Perhaps the main tangible benefit of beekeeping is honey – lots of honey. A single, healthy hive can yield 50 to 100 pounds of it.

Honey is much like a magic potion in the food industry and is known to offer a plethora of health benefits including, clearing your sinuses, and relieving symptoms of the common cold, reducing the craving for cigarettes, healing oral ulcers and relieving abdominal pain.

Points of Consideration

In the simplest of terms, to start beekeeping you need two things: (1) hive equipment (2) bees. However, before you jump in and begin your new hobby, you should consider a few important facts:

  • Local nuisance laws may not allow beekeeping in your town.
  • While you know beekeeping is great for the neighborhood, your neighbors might think differently, especially those with pets and young children.
  • The hobby requires time, physical strength, and money.
  • You will get stung occasionally, there is no way to avoid it.

​Once you’ve addressed these issues, you can take the first steps to building your hive.

How to Get Started

Beehives come in a variety of shapes and sizes. Like most things in life, you can start small, with a little hive, and work your way up to a larger one.

The easiest way to start ​beekeeping ​is by purchasing a hive starter kit. The kits range in price from $200 to $600 and vary in size. The basic starter kit includes:

  • Hive body – the main structure for your hive, often already assembled and painted
  • Frames – the structural element that holds the hive body together.
  • Pitch helmet and mesh veil– worn for facial protection
  • Hive tool – similar to a flat head screwdriver you can use this tool to loosen hive bodies and frames
  • Smoker – a tool used to calm the bees by mixing various chemicals into smoke

It is important that your materials are new, as old equipment can breed disease and make successful beekeeping nearly impossible.

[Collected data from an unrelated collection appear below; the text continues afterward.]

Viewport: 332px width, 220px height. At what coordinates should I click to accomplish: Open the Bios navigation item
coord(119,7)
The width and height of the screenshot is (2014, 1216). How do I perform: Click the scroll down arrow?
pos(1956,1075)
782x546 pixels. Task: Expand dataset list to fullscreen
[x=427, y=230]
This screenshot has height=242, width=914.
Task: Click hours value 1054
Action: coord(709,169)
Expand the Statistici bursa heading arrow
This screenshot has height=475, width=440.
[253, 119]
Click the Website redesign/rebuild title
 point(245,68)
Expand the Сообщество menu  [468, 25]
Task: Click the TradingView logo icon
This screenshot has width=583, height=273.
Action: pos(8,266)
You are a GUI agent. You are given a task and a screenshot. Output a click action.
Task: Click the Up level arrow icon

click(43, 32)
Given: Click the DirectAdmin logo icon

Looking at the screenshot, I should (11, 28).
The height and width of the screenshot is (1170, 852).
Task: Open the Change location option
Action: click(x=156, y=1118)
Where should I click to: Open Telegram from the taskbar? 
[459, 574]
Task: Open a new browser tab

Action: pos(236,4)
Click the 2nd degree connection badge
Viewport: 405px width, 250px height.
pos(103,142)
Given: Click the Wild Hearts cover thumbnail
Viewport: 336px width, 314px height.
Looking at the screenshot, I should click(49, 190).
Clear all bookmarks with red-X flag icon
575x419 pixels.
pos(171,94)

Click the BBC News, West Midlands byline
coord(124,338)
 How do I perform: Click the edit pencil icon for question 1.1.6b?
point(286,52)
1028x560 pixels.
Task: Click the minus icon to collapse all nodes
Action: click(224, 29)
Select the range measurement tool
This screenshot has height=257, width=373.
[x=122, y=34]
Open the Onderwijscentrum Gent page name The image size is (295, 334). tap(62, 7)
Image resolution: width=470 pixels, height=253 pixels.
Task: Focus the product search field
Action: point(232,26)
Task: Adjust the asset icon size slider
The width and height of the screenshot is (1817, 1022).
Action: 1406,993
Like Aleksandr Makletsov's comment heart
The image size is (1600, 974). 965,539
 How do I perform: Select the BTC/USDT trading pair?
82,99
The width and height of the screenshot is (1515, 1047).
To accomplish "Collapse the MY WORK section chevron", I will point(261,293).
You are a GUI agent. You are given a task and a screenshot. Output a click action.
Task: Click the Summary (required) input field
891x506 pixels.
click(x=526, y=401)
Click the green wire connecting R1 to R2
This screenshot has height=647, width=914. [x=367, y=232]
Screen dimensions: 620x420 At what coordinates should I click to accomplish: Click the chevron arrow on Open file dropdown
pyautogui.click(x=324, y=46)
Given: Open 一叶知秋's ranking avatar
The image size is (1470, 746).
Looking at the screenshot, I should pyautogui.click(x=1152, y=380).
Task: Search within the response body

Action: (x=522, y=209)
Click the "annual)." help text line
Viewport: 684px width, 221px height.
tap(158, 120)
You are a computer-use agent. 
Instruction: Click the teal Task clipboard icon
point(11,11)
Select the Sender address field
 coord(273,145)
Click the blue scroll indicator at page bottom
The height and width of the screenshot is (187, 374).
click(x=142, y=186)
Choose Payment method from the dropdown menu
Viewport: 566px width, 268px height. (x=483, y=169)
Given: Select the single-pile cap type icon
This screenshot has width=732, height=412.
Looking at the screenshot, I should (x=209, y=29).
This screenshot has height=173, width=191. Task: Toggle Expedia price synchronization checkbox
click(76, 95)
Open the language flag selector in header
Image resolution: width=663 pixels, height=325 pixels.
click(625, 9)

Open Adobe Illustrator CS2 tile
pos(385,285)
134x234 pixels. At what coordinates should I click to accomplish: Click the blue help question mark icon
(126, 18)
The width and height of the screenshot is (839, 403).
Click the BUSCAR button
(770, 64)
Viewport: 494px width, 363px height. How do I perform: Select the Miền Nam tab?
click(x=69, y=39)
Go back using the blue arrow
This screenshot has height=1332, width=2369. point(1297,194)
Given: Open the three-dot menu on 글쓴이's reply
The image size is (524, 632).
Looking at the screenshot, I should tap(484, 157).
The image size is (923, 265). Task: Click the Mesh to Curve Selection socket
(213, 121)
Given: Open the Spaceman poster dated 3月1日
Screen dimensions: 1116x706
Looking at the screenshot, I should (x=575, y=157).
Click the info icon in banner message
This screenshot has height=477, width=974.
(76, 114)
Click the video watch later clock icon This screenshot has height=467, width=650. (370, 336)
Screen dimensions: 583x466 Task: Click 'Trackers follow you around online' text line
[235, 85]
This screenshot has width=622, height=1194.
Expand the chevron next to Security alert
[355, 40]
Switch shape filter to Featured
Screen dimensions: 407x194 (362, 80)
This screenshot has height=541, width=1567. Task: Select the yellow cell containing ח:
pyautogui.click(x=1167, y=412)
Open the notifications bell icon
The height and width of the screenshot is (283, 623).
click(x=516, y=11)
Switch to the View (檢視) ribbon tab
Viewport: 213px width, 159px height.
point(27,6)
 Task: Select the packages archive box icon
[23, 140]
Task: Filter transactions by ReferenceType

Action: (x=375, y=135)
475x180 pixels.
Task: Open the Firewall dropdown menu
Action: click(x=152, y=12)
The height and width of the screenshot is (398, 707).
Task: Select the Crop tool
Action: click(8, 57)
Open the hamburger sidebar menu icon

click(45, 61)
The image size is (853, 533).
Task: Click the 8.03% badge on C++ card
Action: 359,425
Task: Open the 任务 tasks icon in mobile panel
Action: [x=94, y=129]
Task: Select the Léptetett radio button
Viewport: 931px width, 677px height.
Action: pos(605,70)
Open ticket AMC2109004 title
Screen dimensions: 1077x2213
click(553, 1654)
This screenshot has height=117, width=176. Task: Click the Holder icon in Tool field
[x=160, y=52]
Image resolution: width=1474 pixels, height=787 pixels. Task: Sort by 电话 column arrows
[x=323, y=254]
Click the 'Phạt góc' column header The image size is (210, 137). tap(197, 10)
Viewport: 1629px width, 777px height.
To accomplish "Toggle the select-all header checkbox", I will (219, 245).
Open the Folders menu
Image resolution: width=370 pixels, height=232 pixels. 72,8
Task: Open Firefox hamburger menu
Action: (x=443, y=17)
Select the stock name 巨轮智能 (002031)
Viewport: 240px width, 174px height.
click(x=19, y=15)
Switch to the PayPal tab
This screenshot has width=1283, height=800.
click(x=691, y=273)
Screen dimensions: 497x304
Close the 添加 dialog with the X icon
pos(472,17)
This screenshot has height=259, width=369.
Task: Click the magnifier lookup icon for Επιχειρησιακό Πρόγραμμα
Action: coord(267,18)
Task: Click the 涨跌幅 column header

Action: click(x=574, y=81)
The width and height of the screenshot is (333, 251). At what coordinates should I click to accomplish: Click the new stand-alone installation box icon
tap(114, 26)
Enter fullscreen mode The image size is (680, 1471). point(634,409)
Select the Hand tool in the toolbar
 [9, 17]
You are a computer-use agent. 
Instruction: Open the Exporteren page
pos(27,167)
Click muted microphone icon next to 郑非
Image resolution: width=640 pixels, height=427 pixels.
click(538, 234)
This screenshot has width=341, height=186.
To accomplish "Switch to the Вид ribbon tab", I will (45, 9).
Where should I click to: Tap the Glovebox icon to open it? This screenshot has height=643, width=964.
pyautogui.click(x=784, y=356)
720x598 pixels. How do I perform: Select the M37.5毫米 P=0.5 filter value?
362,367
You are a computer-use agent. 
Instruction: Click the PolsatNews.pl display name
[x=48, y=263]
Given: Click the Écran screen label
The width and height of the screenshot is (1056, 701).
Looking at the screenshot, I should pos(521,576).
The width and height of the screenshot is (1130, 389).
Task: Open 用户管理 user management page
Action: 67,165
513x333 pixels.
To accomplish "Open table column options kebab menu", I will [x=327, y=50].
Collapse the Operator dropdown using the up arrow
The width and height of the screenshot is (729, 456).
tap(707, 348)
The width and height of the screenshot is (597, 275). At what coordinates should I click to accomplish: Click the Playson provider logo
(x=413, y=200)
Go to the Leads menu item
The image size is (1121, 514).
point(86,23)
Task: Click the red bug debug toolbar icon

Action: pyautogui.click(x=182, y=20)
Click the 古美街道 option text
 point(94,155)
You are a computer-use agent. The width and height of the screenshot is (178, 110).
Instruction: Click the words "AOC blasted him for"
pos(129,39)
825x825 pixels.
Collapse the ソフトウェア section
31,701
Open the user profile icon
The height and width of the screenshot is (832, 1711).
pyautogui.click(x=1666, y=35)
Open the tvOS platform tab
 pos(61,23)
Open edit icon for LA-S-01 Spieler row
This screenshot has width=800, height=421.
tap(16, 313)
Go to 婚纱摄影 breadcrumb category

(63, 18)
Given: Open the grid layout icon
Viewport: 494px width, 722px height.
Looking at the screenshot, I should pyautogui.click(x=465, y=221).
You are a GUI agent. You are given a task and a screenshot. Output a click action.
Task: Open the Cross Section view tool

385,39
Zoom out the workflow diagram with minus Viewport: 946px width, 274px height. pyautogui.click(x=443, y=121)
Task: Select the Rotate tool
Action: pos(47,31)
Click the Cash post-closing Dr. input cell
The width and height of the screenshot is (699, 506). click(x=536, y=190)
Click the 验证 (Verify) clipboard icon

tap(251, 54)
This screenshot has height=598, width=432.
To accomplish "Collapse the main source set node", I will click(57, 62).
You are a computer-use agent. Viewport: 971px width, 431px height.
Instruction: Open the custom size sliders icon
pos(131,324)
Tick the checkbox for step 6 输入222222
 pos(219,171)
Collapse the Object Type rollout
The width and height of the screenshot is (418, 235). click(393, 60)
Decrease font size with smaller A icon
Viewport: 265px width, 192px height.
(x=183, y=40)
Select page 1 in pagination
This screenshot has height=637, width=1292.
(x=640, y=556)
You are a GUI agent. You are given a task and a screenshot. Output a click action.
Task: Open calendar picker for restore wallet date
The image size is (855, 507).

After you secure the proper equipment, you need to purchase your bees. When determining who to buy your insects from, you should consider referrals from friends and always buy from an established supplier who is experienced in shipping live insects.

​Check out your local community college for beekeeping classes. These classes can serve as a great resource for local experts.

To support your community and avoid shipping costs, you can purchase bees locally.

The bees will be sent in a nucleus hive (nuc), which acts as a home for the full colony of bees. The nuc is made up of frames, which is a critical component of your starter kit, and come in either plastic or wood form.

The following are established suppliers of bees and bee equipment:

Whether you want to aid your garden or find a challenging new hobby, beekeeping has much to offer those who are not afraid to get stung.